Pericardial Rent in Plaque-Type Pulmonary Squamous Cell Carcinoma Surgery
Pericardial rent during surgical resection of plaque-type pulmonary squamous cell carcinoma (PSCC) is relatively common when the tumor invades the pericardium, occurring in approximately 35-65% of cases requiring pericardial resection, and can be avoided through meticulous dissection techniques, preoperative imaging assessment of invasion depth, and planned en-bloc resection when invasion is suspected.
Incidence and Context
Pericardial involvement in PSCC is not uncommon, particularly with centrally located tumors:
Squamous cell carcinoma represents the predominant histology (75.8%) among lung cancers invading the pericardium, making pericardial rent a realistic surgical concern in these cases 1.
Pericardial invasion alone occurs in approximately 35% of cases, while combined invasion of pericardium with pulmonary veins occurs in 37%, and with left atrium in 27.5% of surgically treated cases 1.
The high rate of N1-N2 nodal involvement (86.8%) in pericardial-invading tumors suggests aggressive local spread through rich pericardial lymphatic drainage 1.

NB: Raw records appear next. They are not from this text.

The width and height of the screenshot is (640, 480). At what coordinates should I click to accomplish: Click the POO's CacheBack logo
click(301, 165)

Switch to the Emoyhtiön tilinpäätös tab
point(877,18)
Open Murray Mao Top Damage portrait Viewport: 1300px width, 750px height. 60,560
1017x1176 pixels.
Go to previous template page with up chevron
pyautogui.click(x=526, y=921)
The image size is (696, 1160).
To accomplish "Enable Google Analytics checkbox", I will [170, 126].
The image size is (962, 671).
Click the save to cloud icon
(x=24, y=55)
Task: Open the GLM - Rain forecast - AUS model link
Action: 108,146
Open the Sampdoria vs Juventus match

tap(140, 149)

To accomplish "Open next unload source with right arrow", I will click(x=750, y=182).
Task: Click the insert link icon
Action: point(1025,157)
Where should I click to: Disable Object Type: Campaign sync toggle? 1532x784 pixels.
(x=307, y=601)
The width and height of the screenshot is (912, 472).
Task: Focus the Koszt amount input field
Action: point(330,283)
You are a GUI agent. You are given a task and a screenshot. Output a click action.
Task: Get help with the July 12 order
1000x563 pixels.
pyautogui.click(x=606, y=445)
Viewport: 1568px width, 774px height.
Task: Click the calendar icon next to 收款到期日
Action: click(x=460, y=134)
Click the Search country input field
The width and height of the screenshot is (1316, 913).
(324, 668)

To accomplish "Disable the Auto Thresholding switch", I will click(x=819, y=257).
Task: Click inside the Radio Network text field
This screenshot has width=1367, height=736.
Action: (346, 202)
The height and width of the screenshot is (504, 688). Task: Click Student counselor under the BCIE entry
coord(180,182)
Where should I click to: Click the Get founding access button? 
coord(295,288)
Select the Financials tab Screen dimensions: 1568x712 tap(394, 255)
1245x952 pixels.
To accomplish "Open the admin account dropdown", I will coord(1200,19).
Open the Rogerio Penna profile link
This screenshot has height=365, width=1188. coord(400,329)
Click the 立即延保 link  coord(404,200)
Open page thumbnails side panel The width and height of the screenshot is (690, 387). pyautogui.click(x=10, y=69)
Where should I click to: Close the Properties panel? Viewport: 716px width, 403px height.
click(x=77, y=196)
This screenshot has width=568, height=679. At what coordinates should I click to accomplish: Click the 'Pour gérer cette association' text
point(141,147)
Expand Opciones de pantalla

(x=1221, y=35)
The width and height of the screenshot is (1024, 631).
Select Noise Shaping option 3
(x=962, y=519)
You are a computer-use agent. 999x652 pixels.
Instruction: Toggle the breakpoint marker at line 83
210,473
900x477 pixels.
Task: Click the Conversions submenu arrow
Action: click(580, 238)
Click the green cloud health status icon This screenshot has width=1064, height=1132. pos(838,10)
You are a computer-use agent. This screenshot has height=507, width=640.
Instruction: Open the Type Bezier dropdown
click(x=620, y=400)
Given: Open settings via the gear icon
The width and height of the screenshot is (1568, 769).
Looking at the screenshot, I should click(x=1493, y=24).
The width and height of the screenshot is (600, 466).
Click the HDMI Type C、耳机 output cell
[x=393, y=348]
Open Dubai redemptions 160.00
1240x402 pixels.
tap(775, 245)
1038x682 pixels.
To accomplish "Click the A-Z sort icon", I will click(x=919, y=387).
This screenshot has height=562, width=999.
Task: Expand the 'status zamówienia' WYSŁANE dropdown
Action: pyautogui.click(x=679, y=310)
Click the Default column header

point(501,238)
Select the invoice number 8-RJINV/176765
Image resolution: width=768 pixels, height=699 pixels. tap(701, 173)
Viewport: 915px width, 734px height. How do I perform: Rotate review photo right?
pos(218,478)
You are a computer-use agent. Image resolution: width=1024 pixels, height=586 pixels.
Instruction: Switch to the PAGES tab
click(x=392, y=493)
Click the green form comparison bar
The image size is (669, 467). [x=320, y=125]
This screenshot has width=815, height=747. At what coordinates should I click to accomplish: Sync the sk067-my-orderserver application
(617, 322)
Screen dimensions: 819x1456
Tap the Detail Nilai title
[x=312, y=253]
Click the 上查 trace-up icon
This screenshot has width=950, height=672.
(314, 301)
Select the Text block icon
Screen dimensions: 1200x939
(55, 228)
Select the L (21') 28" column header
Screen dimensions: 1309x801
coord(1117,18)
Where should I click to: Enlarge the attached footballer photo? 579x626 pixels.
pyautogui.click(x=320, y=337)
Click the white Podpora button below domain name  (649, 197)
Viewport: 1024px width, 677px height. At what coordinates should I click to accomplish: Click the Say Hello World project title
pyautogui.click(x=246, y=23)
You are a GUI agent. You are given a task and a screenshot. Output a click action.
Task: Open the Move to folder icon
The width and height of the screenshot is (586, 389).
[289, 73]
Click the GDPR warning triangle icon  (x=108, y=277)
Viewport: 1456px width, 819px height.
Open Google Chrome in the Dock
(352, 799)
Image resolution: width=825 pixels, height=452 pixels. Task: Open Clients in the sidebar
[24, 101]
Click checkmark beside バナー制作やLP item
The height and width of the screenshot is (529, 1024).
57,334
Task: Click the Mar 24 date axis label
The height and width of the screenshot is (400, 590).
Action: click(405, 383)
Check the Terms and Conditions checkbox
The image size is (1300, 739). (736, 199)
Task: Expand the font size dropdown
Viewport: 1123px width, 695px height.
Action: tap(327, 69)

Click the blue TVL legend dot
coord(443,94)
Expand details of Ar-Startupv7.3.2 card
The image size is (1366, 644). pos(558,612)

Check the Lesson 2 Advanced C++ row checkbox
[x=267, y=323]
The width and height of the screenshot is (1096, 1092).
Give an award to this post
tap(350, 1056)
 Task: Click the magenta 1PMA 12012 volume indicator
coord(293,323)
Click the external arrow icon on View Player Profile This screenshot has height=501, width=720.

Surgical Techniques to Avoid Pericardial Rent
Preoperative Assessment
Obtain high-quality CT and MRI imaging to delineate the exact extent of pericardial involvement and distinguish between adherence versus true invasion before surgery.
Identify plaque-like tumor extension along the pericardial surface, which indicates the need for planned en-bloc resection rather than attempting dissection planes.
Intraoperative Strategies
Plan en-bloc pericardial resection when preoperative imaging or intraoperative findings suggest invasion rather than attempting to dissect tumor off the pericardium, which increases rent risk.
Use sharp dissection under direct visualization when attempting to preserve pericardium in cases of suspected adherence without invasion.
Perform intentional pericardial resection with adequate margins (1-2 cm) when tumor invasion is confirmed, accepting controlled pericardial defect creation rather than risking incomplete resection or uncontrolled tears.
Have bovine pericardial patches or synthetic mesh available for immediate reconstruction if pericardial defects are created, as demonstrated in complex bronchovascular reconstructions 2.
Reconstruction Considerations
Reconstruct pericardial defects larger than 5 cm to prevent cardiac herniation, using bovine pericardium, Gore-Tex, or other synthetic materials 2.
Ensure hemostasis and complete resection take priority over pericardial preservation, as R1-R2 resections significantly worsen prognosis in these already high-risk patients (5-year survival only 15.1%) 1.
Critical Pitfalls to Avoid
Do not attempt aggressive dissection to preserve pericardium when tumor invasion is present, as this increases both rent risk and likelihood of incomplete resection (R1-R2 rates are already elevated at 40.7% in these cases) 1.
Recognize that pneumonectomy is frequently required (93.4% of cases) for adequate resection when pericardial invasion is present, so plan accordingly 1.
Be aware that pericardial effusion in PSCC patients may indicate metastatic disease rather than just local invasion, which would contraindicate aggressive surgical resection 3, 4.